PROBLEM DESCRIPTION: Transcribe only the lines between the first line of the records and the line containing "Task: Open the 'All' filter dropdown", inclusive, exactly as written.

Collected data entries:
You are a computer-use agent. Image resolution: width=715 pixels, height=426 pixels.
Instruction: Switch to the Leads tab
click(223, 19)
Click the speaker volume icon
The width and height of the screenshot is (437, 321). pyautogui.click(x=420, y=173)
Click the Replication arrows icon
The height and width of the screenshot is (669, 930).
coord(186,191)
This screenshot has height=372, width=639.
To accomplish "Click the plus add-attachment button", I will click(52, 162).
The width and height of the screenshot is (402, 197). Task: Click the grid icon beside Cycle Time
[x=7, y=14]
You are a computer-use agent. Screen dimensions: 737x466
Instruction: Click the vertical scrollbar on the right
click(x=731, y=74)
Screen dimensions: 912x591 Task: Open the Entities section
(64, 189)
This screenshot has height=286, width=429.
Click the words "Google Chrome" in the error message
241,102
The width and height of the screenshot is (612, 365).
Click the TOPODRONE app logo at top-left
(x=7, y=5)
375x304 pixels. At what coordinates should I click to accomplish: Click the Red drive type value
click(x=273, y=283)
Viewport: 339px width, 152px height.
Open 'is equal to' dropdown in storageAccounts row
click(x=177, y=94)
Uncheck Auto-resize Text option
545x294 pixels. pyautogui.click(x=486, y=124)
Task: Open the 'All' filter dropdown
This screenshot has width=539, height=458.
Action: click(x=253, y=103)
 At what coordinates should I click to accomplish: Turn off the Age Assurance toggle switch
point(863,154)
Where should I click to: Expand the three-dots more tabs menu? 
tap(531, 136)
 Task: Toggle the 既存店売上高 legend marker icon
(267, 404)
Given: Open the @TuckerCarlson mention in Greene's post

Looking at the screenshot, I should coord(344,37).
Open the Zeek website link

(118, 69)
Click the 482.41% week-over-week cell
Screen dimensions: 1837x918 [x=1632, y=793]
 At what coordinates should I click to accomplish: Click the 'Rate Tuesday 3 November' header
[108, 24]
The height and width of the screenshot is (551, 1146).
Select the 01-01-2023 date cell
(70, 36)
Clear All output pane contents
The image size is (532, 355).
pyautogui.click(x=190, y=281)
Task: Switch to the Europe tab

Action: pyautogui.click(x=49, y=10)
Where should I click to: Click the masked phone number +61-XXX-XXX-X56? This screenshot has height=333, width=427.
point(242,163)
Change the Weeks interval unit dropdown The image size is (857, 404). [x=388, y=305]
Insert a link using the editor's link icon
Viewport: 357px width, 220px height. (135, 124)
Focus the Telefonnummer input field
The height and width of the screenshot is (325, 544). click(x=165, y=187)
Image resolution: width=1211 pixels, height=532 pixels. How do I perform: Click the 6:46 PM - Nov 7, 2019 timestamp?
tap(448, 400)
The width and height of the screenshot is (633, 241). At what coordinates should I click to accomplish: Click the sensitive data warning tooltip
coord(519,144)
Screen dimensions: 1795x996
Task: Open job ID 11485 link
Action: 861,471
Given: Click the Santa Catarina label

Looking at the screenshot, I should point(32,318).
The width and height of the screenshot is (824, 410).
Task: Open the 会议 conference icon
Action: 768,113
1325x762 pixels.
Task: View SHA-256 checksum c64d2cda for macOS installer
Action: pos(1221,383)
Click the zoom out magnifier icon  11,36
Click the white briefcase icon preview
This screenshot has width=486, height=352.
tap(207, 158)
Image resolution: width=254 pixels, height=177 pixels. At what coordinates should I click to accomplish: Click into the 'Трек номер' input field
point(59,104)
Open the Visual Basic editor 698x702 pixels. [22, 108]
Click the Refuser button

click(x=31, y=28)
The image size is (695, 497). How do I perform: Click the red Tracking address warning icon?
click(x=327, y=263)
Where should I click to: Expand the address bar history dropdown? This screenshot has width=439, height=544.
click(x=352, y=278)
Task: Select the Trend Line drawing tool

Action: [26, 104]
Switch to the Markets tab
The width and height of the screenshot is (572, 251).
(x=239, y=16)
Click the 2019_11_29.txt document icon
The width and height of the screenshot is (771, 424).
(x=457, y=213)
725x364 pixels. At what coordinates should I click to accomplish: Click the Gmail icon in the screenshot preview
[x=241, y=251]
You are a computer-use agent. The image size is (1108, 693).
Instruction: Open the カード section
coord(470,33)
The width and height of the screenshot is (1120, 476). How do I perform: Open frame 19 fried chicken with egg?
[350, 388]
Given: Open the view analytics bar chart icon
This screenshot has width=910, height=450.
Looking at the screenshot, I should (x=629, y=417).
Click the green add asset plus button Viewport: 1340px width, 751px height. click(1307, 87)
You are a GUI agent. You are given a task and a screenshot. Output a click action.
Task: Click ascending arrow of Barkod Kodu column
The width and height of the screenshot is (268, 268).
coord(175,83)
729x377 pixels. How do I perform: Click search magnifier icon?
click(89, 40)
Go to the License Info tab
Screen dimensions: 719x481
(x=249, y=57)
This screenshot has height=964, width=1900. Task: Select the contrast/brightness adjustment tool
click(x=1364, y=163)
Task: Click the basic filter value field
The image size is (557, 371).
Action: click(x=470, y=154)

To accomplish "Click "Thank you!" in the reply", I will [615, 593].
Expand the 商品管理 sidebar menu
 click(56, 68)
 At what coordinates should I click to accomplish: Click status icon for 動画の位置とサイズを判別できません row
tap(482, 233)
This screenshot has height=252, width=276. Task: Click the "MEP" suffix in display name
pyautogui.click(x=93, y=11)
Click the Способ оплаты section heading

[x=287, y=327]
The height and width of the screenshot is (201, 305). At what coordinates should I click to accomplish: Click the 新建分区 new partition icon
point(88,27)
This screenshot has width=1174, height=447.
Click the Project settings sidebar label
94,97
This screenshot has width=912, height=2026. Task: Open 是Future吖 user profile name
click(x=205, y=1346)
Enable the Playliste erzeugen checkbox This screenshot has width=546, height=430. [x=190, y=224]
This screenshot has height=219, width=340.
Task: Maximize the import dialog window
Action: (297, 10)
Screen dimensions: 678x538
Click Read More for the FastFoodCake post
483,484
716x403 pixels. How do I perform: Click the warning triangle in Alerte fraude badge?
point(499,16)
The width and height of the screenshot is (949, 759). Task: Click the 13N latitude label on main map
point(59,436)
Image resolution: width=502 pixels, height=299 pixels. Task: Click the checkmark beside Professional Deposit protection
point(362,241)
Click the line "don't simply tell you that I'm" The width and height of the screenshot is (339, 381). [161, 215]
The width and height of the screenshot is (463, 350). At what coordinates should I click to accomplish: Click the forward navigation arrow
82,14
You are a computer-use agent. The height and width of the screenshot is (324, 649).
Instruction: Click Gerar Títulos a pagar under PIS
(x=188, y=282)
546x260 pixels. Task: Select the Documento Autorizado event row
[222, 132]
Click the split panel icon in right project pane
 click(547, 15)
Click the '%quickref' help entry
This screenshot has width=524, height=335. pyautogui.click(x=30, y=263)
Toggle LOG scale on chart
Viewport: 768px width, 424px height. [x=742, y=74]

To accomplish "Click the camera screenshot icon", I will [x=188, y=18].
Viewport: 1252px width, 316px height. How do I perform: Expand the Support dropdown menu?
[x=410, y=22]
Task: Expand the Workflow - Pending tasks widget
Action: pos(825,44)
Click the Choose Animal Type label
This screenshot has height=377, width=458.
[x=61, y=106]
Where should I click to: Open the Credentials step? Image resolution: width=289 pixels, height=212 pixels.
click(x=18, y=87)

RESULT:
You are a computer-use agent. Image resolution: width=715 pixels, height=426 pixels.
Instruction: Switch to the Leads tab
click(223, 19)
Click the speaker volume icon
The width and height of the screenshot is (437, 321). pyautogui.click(x=420, y=173)
Click the Replication arrows icon
The height and width of the screenshot is (669, 930).
coord(186,191)
This screenshot has height=372, width=639.
To accomplish "Click the plus add-attachment button", I will click(52, 162).
The width and height of the screenshot is (402, 197). Task: Click the grid icon beside Cycle Time
[x=7, y=14]
You are a computer-use agent. Screen dimensions: 737x466
Instruction: Click the vertical scrollbar on the right
click(x=731, y=74)
Screen dimensions: 912x591 Task: Open the Entities section
(64, 189)
This screenshot has height=286, width=429.
Click the words "Google Chrome" in the error message
241,102
The width and height of the screenshot is (612, 365).
Click the TOPODRONE app logo at top-left
(x=7, y=5)
375x304 pixels. At what coordinates should I click to accomplish: Click the Red drive type value
click(x=273, y=283)
Viewport: 339px width, 152px height.
Open 'is equal to' dropdown in storageAccounts row
click(x=177, y=94)
Uncheck Auto-resize Text option
545x294 pixels. pyautogui.click(x=486, y=124)
Task: Open the 'All' filter dropdown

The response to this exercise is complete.